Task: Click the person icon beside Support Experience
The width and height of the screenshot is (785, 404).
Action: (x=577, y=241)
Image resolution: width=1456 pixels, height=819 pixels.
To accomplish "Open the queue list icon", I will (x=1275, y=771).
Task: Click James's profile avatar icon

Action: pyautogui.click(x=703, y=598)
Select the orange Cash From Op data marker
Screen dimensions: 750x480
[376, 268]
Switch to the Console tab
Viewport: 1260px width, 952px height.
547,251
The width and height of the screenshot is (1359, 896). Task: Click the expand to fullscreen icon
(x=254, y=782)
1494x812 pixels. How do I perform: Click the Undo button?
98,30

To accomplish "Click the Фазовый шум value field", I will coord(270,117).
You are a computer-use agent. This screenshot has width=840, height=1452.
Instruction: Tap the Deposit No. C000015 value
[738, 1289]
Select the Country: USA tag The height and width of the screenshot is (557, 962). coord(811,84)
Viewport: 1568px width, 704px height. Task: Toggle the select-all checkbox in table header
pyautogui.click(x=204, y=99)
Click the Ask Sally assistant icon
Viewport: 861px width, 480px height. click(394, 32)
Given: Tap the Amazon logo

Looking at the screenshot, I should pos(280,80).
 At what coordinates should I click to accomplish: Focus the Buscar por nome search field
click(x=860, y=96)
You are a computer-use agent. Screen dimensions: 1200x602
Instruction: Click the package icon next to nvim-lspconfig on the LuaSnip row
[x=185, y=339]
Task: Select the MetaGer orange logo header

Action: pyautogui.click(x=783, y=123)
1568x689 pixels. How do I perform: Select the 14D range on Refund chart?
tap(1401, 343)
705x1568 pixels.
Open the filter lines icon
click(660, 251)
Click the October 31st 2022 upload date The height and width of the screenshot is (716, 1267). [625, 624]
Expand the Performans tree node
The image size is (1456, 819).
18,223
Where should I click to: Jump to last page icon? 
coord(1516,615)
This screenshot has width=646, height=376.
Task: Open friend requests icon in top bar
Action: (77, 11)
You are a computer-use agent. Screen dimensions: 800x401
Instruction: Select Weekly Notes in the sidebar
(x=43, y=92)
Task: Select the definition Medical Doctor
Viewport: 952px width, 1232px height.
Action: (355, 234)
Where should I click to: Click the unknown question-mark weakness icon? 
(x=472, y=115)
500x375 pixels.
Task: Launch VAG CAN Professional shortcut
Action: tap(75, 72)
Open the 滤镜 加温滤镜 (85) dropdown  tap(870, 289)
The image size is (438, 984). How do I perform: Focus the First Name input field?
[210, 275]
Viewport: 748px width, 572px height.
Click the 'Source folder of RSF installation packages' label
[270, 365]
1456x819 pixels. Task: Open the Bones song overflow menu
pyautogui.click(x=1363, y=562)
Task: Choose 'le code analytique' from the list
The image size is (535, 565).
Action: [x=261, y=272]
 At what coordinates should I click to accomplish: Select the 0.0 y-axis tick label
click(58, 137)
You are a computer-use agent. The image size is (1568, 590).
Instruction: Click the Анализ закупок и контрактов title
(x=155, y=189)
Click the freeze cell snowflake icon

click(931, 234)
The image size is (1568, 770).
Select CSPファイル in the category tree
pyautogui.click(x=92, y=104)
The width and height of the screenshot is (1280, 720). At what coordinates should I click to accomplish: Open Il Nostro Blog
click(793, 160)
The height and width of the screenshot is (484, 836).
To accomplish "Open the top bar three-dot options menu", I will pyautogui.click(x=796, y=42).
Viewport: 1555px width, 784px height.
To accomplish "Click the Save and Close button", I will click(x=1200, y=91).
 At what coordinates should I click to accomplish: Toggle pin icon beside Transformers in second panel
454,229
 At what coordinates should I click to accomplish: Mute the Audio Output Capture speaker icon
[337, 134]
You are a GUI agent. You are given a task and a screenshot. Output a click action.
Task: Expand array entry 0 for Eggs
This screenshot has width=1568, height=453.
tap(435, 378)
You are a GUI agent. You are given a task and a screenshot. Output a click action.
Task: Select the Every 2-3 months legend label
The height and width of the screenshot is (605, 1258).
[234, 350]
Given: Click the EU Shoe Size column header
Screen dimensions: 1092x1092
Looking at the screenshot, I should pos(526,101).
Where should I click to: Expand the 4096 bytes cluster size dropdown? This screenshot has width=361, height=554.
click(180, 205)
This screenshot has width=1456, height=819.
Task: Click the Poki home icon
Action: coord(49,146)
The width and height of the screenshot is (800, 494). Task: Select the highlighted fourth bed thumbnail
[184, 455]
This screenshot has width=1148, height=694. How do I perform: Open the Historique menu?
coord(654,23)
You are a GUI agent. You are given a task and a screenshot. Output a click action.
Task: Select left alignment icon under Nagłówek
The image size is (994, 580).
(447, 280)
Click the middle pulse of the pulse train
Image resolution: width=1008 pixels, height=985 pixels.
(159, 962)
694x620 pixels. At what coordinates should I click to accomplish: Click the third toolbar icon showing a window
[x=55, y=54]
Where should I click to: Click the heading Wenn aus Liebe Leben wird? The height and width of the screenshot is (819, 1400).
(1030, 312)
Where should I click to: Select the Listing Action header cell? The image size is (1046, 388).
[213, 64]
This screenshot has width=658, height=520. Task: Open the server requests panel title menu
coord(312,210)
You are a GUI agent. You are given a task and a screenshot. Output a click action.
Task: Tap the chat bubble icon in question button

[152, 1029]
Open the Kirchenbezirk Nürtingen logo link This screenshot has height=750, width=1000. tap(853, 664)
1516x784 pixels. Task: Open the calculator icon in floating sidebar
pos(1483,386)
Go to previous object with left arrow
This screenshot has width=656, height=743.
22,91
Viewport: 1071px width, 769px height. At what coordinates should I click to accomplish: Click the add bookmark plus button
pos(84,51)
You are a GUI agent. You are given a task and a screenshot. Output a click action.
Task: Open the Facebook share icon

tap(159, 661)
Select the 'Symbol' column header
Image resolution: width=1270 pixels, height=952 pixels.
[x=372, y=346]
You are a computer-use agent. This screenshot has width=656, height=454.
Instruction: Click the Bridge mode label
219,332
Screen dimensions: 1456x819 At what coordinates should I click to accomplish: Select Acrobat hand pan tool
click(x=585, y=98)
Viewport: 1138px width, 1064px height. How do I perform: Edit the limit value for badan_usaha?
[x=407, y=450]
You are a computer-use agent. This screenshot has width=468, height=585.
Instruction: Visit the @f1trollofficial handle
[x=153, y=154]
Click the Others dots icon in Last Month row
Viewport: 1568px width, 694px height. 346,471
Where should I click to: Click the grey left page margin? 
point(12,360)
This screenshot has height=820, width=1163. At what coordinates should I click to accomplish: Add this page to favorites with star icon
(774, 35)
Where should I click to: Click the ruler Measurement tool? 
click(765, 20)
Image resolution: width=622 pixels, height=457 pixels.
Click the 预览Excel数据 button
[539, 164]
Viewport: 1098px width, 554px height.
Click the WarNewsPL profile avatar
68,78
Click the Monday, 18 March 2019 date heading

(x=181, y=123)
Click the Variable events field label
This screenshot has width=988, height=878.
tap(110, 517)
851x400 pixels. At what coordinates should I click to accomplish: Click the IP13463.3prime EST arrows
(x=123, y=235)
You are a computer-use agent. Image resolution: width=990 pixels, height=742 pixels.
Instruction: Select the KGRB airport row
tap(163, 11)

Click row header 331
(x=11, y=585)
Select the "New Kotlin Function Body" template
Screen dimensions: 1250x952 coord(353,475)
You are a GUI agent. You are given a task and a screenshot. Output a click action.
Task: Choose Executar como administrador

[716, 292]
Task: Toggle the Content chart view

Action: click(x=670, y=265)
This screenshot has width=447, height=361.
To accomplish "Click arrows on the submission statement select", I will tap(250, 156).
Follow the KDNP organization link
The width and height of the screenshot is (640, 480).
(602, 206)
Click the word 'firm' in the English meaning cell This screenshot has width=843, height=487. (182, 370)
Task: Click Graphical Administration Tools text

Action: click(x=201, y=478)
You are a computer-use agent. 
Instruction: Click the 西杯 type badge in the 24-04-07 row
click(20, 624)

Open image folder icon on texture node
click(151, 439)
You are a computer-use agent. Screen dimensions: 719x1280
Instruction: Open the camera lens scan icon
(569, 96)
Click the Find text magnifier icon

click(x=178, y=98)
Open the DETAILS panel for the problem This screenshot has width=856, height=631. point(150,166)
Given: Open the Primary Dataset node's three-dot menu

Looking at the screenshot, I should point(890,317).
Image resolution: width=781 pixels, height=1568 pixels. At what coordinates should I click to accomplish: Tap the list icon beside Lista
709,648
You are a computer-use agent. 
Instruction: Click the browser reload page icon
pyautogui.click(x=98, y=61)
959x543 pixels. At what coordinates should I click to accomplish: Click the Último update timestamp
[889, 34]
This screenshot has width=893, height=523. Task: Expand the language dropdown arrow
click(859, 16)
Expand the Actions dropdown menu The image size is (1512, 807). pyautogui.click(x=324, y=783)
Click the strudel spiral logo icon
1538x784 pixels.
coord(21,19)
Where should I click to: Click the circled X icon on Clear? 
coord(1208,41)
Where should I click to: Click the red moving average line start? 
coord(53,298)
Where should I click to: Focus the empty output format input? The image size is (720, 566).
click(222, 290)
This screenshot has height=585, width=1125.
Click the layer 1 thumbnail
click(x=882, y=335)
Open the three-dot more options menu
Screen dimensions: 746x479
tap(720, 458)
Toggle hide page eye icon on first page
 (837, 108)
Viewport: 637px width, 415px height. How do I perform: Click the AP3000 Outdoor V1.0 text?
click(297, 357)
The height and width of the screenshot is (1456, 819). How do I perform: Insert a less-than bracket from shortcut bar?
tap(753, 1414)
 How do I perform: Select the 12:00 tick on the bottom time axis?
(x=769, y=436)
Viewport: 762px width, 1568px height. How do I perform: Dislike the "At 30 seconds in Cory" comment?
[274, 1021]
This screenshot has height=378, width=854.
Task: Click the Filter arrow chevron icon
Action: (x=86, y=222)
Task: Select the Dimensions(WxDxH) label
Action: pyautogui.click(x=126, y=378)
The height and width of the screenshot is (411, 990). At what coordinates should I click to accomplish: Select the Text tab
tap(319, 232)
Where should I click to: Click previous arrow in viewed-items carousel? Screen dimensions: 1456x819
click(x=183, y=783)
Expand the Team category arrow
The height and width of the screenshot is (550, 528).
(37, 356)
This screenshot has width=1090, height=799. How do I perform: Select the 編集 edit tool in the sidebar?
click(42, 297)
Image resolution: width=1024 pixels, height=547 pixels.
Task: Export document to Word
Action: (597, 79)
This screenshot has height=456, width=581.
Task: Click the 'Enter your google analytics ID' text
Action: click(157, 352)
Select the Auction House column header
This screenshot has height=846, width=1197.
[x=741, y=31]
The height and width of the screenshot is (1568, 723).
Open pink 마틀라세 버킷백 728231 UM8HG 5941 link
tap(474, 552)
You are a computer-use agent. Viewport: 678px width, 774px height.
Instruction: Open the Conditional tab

════════════════════

Work to complete: Copy the part of the listing that opens with the line containing "The width and height of the screenshot is (1359, 896)." and closes with the line containing "Looking at the screenshot, I should pos(280,80).", reproducing each line without any change.

Response below:
The width and height of the screenshot is (1359, 896). Task: Click the expand to fullscreen icon
(x=254, y=782)
1494x812 pixels. How do I perform: Click the Undo button?
98,30

To accomplish "Click the Фазовый шум value field", I will coord(270,117).
You are a computer-use agent. This screenshot has width=840, height=1452.
Instruction: Tap the Deposit No. C000015 value
[738, 1289]
Select the Country: USA tag The height and width of the screenshot is (557, 962). coord(811,84)
Viewport: 1568px width, 704px height. Task: Toggle the select-all checkbox in table header
pyautogui.click(x=204, y=99)
Click the Ask Sally assistant icon
Viewport: 861px width, 480px height. click(394, 32)
Given: Tap the Amazon logo

Looking at the screenshot, I should pos(280,80).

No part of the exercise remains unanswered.